What this task involves: With the records as your source, report how many lines contain "computer". Add no other words.

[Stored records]
╭──
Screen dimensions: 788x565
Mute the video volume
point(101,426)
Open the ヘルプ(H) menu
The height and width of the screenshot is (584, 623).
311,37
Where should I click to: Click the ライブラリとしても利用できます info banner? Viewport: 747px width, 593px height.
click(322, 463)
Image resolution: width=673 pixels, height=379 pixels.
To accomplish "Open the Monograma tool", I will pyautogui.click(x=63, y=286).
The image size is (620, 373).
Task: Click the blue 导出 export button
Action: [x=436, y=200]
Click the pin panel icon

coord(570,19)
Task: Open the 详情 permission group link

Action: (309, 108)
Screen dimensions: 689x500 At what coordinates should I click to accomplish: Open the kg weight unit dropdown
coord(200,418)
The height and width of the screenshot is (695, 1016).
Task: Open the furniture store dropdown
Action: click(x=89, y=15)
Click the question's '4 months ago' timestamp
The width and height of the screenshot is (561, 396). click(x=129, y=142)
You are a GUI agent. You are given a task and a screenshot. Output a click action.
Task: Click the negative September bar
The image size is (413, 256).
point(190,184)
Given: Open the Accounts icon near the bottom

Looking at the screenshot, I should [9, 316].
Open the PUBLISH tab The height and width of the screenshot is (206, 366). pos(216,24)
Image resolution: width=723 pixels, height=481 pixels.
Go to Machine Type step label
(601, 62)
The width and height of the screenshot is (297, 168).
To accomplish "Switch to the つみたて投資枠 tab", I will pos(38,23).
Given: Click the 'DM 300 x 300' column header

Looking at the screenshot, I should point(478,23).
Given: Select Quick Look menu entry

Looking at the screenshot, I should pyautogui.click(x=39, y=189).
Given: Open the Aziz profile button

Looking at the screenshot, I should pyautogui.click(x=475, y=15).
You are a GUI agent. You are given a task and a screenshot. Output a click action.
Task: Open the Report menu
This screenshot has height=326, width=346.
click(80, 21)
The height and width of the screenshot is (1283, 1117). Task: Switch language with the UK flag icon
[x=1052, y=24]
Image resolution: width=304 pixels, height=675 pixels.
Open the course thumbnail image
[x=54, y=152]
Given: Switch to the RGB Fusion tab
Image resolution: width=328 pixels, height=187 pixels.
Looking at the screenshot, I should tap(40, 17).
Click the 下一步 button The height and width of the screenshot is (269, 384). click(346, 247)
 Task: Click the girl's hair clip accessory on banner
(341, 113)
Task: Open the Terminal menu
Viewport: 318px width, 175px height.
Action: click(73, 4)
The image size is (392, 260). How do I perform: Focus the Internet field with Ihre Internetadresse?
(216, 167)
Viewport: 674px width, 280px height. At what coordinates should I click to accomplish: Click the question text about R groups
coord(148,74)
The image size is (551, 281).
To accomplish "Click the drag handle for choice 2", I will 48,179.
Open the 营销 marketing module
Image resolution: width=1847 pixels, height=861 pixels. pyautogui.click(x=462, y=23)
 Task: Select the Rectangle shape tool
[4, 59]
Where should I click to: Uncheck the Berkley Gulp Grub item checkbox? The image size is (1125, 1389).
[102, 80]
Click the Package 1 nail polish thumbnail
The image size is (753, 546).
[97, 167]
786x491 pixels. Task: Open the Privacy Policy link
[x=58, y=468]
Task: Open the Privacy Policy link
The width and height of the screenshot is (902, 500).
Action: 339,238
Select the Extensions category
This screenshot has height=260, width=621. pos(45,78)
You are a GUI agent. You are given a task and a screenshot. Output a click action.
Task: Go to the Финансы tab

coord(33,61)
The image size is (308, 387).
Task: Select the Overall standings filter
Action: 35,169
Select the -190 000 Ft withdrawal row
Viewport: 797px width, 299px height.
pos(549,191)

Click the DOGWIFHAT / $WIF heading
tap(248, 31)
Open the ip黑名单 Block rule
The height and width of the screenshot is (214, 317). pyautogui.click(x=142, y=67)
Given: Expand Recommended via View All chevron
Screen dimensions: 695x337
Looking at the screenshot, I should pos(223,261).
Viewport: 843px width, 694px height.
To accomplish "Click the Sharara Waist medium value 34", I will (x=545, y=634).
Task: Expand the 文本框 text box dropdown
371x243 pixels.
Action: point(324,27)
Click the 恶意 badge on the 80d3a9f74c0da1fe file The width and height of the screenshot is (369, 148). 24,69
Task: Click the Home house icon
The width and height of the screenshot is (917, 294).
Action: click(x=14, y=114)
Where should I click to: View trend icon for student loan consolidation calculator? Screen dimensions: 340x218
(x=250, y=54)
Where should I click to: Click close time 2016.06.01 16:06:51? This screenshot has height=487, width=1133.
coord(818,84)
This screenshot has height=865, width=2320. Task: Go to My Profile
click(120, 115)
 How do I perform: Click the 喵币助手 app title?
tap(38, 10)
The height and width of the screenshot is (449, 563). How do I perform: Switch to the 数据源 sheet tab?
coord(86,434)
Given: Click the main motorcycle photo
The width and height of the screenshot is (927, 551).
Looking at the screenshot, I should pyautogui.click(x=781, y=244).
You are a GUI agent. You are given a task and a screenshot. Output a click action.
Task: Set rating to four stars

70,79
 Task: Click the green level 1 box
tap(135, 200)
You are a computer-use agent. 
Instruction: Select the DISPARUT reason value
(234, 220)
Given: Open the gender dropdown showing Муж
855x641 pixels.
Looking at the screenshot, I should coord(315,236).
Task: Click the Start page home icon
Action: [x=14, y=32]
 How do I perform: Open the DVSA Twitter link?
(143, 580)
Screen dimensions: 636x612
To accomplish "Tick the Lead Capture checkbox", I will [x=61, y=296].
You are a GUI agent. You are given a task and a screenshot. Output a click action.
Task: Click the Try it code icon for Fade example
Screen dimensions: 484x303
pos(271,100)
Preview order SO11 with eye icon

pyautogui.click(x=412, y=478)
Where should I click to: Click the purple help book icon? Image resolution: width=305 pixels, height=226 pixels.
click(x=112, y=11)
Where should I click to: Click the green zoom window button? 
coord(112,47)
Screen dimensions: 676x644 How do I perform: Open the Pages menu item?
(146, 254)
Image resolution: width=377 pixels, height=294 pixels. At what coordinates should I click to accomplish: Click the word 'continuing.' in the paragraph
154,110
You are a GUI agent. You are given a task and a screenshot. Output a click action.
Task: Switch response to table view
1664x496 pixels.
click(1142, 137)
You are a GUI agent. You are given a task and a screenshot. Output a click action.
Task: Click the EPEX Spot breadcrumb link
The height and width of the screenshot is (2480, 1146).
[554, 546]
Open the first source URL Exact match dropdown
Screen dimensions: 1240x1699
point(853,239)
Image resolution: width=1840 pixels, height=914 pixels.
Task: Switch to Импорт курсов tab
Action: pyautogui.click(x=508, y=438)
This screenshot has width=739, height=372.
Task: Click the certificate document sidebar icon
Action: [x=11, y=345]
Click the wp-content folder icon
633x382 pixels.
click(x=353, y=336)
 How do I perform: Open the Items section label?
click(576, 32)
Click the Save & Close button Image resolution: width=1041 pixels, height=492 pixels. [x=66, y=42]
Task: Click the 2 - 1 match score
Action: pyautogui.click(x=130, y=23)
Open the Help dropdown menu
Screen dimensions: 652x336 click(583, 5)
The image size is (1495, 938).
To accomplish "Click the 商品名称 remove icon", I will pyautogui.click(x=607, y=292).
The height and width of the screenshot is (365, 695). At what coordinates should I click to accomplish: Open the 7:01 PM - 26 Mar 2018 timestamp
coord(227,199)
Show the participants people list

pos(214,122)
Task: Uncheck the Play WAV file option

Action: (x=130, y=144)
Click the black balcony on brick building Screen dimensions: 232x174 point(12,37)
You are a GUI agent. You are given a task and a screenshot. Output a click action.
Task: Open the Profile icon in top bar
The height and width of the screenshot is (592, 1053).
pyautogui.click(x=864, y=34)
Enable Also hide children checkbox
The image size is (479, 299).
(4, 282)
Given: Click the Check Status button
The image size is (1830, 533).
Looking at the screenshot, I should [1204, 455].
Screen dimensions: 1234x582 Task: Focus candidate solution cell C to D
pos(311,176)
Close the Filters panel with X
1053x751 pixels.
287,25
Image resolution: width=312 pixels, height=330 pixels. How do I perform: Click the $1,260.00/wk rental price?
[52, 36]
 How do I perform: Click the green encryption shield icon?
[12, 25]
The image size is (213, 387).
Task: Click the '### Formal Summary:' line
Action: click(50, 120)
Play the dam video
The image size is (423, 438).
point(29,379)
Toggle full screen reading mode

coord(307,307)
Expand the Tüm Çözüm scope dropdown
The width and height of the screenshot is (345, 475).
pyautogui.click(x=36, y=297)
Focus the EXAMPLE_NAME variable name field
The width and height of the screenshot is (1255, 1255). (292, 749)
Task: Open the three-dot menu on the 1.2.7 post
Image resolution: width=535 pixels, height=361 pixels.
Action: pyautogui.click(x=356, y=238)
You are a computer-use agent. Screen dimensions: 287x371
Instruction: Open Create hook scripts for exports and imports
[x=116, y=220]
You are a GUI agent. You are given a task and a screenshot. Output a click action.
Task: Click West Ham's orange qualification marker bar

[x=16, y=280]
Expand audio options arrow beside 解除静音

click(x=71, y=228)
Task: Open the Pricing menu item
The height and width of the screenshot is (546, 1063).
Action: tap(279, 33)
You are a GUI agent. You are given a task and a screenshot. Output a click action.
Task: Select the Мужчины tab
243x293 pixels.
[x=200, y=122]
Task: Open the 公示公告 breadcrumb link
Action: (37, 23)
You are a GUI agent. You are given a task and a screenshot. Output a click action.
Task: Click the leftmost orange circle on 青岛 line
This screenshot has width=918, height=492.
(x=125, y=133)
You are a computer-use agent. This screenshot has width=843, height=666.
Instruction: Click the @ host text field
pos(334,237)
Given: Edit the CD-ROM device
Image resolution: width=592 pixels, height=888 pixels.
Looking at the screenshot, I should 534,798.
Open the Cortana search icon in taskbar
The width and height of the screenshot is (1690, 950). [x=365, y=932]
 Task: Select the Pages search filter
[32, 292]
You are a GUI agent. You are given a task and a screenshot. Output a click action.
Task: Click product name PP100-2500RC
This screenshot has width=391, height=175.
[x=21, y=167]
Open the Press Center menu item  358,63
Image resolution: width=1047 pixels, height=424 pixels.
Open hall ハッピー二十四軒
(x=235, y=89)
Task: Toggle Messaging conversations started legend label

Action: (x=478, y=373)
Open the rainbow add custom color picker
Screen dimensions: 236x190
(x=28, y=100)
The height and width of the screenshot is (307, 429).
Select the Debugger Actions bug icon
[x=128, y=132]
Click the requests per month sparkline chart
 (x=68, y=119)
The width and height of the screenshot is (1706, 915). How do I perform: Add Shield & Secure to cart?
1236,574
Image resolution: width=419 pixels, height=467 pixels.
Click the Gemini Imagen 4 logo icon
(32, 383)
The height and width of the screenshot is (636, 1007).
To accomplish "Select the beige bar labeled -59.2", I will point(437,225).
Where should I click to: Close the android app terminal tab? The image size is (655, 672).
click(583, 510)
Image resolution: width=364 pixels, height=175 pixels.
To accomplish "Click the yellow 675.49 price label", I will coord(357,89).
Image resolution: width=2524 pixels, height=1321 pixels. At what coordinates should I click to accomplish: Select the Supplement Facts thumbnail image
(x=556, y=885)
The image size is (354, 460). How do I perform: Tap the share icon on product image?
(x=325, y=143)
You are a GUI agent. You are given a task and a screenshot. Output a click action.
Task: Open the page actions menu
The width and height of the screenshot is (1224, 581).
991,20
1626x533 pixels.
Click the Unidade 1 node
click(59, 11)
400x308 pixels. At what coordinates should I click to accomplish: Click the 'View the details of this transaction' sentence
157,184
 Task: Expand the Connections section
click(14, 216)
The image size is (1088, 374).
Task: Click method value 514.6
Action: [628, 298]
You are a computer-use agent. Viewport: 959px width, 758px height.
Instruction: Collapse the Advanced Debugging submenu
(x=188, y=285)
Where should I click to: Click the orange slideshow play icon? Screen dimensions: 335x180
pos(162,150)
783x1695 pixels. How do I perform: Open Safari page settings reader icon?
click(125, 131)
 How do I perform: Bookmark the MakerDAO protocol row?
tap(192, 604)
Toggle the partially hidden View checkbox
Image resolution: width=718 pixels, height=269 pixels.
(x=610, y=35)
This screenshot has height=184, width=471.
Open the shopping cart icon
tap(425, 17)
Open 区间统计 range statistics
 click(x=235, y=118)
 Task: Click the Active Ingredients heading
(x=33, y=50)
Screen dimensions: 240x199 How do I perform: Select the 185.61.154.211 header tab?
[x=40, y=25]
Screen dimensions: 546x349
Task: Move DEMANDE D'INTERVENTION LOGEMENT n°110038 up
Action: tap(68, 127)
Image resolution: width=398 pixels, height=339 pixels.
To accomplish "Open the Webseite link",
╰──
Task solution: 4